Sala 3 Arti del porto
Maestri di vele e velaie. Tra le specializzazioni professionali che fungono da indispensabile complemento alle attività marinare rientra quella dei maestri velai e delle velaie. A Pesaro nel secondo Settecento fra i “maestri velai” si distinguono gli Sponza, originari di Rovigno d’Istria. I “maestri e tagliatori nel far le vele di barca nel porto di Pesaro” si servivano di manodopera femminile. In particolari momenti si introdusse la necessità di colorare le vele per distinguere da lontano e permettere l’identificazione del legno in navigazione. Le vele erano realizzate con tela di cotone e venivano colorate all’aperto, usando “terre colorate” sciolte in acqua con l’aggiunta di farina o resina di pino come collante. Dopo aver delineato sulla tela bianca un disegno con un carboncino, si stendeva il colore usando larghi pennelli o spugne e, una volta asciugatasi la tinteggiatura, la vela veniva immersa nell’acqua del porto per fissare il colore ed eliminare quello in eccesso; infine si issava la vela sull’albero della barca per farla asciugare. Il disegno, personalizzando la barca, ne permetteva l’immediata individuazione, potendosi riconoscere il proprietario o il paròne che l’aveva in consegna. Il disegno dunque, pur nella sua semplicità, doveva risultare originale e diverso per ogni imbarcazione. La coloritura delle vele inoltre garantiva la protezione della tela dalle muffe.
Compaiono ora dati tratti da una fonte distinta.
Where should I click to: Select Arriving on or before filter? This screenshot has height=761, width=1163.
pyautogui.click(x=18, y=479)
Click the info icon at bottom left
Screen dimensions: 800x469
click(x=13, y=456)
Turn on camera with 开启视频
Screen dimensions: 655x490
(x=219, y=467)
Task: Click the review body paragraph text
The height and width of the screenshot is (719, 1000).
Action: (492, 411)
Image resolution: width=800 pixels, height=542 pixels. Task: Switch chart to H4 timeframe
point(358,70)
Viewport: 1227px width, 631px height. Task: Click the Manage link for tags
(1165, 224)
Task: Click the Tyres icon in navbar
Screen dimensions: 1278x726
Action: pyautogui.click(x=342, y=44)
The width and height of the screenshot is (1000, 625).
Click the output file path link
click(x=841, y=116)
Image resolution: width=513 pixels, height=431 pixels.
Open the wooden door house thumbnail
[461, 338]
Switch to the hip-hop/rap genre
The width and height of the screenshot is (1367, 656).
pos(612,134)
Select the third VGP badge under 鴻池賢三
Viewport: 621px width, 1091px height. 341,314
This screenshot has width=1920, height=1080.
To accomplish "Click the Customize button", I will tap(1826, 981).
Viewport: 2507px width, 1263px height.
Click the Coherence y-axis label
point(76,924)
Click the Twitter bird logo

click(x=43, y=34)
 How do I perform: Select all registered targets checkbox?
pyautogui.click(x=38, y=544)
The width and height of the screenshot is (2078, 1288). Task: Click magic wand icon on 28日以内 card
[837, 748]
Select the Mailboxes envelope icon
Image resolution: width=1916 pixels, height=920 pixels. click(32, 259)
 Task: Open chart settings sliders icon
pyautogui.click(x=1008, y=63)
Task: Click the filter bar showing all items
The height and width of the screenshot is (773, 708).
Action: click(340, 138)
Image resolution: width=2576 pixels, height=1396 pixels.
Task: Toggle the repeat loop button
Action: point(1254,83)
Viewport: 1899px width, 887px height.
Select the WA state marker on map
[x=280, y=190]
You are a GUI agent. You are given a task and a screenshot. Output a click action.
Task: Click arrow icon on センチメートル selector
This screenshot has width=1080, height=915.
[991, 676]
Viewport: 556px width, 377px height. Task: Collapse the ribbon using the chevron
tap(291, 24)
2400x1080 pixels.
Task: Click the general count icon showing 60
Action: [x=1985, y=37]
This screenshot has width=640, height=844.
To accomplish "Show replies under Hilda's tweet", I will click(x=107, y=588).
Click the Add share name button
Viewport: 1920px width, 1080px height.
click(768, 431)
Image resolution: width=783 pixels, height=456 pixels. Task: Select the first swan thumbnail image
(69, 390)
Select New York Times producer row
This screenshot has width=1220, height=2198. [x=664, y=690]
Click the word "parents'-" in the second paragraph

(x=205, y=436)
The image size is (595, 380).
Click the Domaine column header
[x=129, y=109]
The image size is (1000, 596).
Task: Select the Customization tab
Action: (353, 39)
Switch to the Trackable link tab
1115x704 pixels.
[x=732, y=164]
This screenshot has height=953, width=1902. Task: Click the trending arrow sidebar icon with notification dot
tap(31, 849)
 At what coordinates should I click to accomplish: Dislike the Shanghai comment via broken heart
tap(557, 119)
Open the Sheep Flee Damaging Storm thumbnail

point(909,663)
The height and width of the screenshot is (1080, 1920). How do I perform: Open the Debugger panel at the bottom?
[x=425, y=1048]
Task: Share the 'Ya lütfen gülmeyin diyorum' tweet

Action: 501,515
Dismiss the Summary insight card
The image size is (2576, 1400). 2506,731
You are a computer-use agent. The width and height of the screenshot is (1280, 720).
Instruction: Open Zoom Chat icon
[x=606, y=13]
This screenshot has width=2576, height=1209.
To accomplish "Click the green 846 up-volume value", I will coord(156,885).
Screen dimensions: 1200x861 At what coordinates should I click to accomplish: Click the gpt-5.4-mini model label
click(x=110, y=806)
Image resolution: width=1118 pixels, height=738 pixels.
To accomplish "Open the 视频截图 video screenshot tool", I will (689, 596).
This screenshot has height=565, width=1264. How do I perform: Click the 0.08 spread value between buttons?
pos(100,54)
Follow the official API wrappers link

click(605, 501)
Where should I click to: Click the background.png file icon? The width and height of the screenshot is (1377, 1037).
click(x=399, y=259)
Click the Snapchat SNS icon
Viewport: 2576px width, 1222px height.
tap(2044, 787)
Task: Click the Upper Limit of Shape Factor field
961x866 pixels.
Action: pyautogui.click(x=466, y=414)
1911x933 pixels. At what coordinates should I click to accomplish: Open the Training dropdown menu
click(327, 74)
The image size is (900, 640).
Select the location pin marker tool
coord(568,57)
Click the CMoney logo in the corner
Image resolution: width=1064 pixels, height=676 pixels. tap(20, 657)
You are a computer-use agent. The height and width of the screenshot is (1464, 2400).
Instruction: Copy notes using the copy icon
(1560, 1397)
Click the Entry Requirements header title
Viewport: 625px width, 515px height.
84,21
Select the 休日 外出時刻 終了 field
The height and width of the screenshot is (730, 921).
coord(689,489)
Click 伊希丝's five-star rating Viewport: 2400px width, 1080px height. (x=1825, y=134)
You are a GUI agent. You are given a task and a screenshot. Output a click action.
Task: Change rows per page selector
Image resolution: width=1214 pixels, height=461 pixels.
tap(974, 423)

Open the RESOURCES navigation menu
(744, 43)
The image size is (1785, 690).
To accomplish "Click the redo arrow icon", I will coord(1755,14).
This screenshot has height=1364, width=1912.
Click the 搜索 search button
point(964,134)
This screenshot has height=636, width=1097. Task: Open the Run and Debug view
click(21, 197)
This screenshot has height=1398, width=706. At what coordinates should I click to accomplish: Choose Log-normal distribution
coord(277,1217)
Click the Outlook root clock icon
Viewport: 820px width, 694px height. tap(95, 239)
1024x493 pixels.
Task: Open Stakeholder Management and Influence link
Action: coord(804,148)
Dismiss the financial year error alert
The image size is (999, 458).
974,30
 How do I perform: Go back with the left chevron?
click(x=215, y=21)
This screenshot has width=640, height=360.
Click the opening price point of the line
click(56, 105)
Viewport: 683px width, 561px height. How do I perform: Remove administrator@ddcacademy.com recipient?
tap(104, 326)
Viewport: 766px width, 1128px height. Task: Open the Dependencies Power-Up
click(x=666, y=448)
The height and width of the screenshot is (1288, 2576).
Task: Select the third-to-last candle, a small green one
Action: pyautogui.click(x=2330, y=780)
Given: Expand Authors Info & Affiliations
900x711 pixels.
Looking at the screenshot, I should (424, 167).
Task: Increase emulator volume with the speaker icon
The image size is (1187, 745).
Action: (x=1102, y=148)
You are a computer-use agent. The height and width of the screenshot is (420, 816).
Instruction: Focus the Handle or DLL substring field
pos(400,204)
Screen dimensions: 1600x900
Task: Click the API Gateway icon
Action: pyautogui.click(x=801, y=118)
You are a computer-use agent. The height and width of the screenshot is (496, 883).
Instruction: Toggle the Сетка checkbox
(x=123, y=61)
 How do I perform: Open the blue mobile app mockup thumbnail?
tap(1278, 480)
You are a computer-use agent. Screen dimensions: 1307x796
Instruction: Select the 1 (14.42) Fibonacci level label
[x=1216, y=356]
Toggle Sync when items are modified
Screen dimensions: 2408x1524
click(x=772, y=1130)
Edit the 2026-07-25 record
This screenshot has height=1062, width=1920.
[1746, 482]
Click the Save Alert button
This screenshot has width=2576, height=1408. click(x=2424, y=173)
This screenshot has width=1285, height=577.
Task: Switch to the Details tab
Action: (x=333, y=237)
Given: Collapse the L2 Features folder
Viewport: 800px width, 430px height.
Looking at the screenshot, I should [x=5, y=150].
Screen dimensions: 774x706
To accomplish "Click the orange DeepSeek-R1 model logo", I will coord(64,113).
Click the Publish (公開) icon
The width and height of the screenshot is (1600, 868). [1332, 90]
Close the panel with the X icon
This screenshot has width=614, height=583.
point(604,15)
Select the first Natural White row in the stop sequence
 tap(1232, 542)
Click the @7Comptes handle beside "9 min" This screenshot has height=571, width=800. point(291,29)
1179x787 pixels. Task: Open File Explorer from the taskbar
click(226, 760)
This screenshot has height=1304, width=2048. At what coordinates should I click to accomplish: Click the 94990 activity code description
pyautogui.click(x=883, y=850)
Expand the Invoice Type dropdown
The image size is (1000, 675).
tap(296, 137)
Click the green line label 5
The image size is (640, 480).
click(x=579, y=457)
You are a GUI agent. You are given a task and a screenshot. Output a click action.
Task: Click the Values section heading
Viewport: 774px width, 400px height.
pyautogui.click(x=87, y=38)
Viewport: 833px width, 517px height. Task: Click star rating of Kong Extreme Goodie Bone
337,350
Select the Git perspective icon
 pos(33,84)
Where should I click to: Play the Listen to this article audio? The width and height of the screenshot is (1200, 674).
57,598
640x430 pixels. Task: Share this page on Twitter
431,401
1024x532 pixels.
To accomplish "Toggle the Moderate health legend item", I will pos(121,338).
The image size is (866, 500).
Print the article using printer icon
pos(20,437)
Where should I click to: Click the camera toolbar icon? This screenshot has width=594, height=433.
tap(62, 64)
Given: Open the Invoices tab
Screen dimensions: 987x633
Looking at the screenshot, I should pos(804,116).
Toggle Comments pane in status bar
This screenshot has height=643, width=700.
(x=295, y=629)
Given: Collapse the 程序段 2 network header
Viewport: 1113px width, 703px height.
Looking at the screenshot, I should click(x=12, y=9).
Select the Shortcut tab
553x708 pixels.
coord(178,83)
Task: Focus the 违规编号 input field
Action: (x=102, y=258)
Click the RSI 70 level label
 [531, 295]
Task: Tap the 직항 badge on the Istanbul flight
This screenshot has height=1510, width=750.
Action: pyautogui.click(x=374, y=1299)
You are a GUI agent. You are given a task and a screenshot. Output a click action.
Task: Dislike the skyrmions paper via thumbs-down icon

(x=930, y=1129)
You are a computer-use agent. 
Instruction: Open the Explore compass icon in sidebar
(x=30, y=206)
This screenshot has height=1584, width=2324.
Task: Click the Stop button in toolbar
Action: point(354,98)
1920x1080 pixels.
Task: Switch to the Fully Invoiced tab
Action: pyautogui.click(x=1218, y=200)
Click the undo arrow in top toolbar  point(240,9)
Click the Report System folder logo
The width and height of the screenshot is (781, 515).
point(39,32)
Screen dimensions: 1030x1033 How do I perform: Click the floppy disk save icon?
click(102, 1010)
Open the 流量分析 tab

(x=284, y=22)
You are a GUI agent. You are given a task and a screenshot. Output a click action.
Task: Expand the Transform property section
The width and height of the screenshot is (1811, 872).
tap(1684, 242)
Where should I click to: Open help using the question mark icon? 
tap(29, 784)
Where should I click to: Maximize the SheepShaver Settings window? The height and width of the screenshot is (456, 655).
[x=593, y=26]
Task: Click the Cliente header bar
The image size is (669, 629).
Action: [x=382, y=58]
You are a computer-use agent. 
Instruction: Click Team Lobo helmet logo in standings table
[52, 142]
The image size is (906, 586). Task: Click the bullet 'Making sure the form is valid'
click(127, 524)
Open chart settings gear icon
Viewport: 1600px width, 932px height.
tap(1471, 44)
I cordai. L’attività dei cordai era svolta per lo più in spazi aperti, lungo le sponde del porto canale, le strade, la spiaggia, aree libere, tali da consentire la stesa dei fili e il necessario movimento per intrecciarli e ritorcerli. Le varie fasi del processo di lavorazione richiedevano la cooperazione di più persone, almeno due per la filatura e altri aiutanti dovevano aggiungersi nei momenti della torcitura. Spesso per girare la ruota aiutavano donne e bambini. Era delegato ai più giovani anche il compito di sganciare ogni volta le estremità dei filati dalle carrucole della ruota, di fissare ai paletti conficcati in terra o anche di reggere il gancio con cui si tendevano i fili e si intrecciavano fra loro per formare i trefoli ed ottenere la corda. Alle donne spettava infine l’operazione di rifinitura, consistente nel bagnare e pulire la corda ultimata. Per rendere maggiormente resistenti le corde, destinate agli usi di marina, come anche le vele e le reti, variamente intrecciate a seconda della destinazione d’uso per la pesca, il procedimento d’obbligo era l'”impeciatura” eseguita immergendo il tutto in grandi contenitori di pece bollente.